FDA Pretomanid verdi öncelikli inceleme ve yetim ilaç atama.[3] FDA, TB İlaç Geliştirme için Küresel İttifak'ı (TB Alliance ) Pretomanid ve Tropikal Hastalık Öncelikli İnceleme Makbuzunun onayı.[3]

Ayrıca bakınız

Referanslar

  1. ^ a b "Pretomanid tablet". DailyMed. 15 Eylül 2019. Alındı 25 Eylül 2020.
  2. ^ a b c "Pretomanid FGK EPAR". Avrupa İlaç Ajansı (EMA). 24 Mart 2020. Alındı 25 Eylül 2020. Metin, © Avrupa İlaç Ajansı olan bu kaynaktan kopyalanmıştır. Kaynağın onaylanması koşuluyla çoğaltmaya izin verilir.
  3. ^ a b c d e f g h ben j k "FDA, akciğerleri etkileyen tedaviye dirençli tüberküloz formları için yeni ilacı onayladı". BİZE. Gıda ve İlaç İdaresi (FDA) (Basın bülteni). 14 Ağustos 2019. Alındı 28 Ağustos 2019. Bu makale, bu kaynaktan alınan metni içermektedir. kamu malı.
  4. ^ "İlaç Denemelerine İlişkin Anlık Görüntüler: Pretomanid". BİZE. Gıda ve İlaç İdaresi (FDA). 14 Ağustos 2019. Alındı 17 Mart 2020.
  5. ^ "Boru Hattımız". TB Alliance.

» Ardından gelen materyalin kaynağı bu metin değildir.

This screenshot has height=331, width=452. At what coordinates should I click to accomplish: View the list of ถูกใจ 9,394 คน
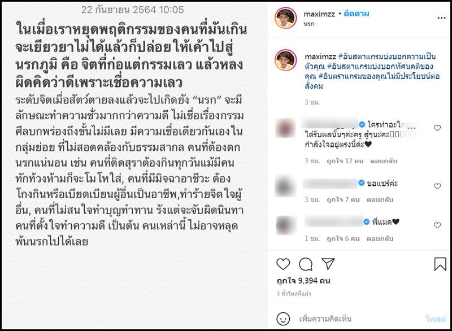[x=303, y=281]
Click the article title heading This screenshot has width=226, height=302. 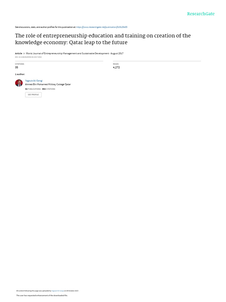point(103,39)
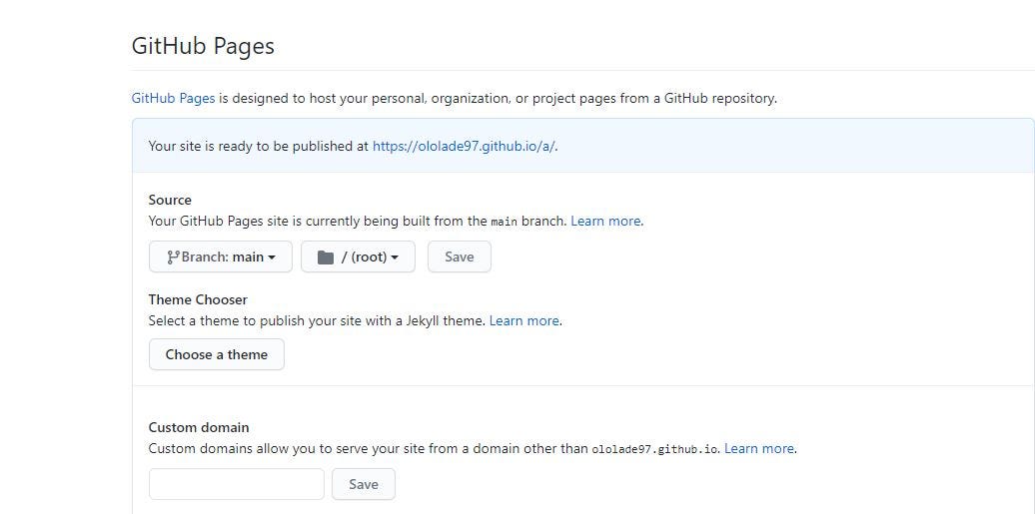Open the Branch: main dropdown

coord(221,257)
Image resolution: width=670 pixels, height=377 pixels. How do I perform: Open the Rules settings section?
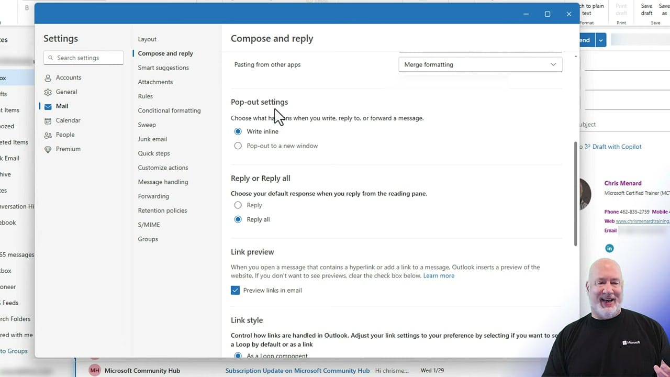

Alındı 18 Nisan 2019.
  6. ^ "İlaç Onay Paketi: Pretomanid". BİZE. Gıda ve İlaç İdaresi (FDA). 12 Eylül 2019. Alındı 25 Eylül 2020.
  7. ^ "TB İlaç Pretomanid, Amerika Birleşik Devletleri'nde Düzenleyici İnceleme Sürecine Giriyor". TB Alliance. Alındı 18 Nisan 2019.
  8. ^ a b Abutaleb Y (14 Ağustos 2019). "İlaca dirençli tüberküloz için onaylanan yeni antibiyotik". Washington post.
  9. ^ "Yeni İlaç Tedavisi Onayları 2019". ABD Gıda ve İlaç İdaresi. 31 Aralık 2019. Alındı 15 Eylül 2020.
  10. ^ "PA-824'ün Yeni Bir Genel Adı Var: Pretomanid". TB Alliance. Alındı 18 Nisan 2019.
  11. ^ a b Lenaerts AJ, Gruppo V, Marietta KS, Johnson CM, Driscoll DK, Tompkins NM, Rose JD, Reynolds RC, Orme IM (Haziran 2005). "Nitroimidazopiran PA-824'ün bir dizi in vitro ve in vivo modelde Mycobacterium tuberculosis'e karşı aktivite için klinik öncesi testi". Antimikrobiyal Ajanlar ve Kemoterapi. 49 (6): 2294–301. doi:10.1128 / AAC.49.6.2294-2301.2005. PMC  1140539. PMID  15917524.
  12. ^ Stover CK, Warrener P, VanDevanter DR, Sherman DR, Arain TM, Langhorne MH, Anderson SW, Towell JA, Yuan Y, McMurray DN, Kreiswirth BN, Barry CE, Baker WR (2000). "Tüberküloz tedavisi için küçük moleküllü nitroimidazopiran ilacı adayı". Doğa. 405 (6789): 962–6. Bibcode:2000Natur.405..962S. doi:10.1038/35016103. PMID  10879539. S2CID  4428584.

Dış bağlantılar

  • "Pretomanid". İlaç Bilgi Portalı. ABD Ulusal Tıp Kütüphanesi.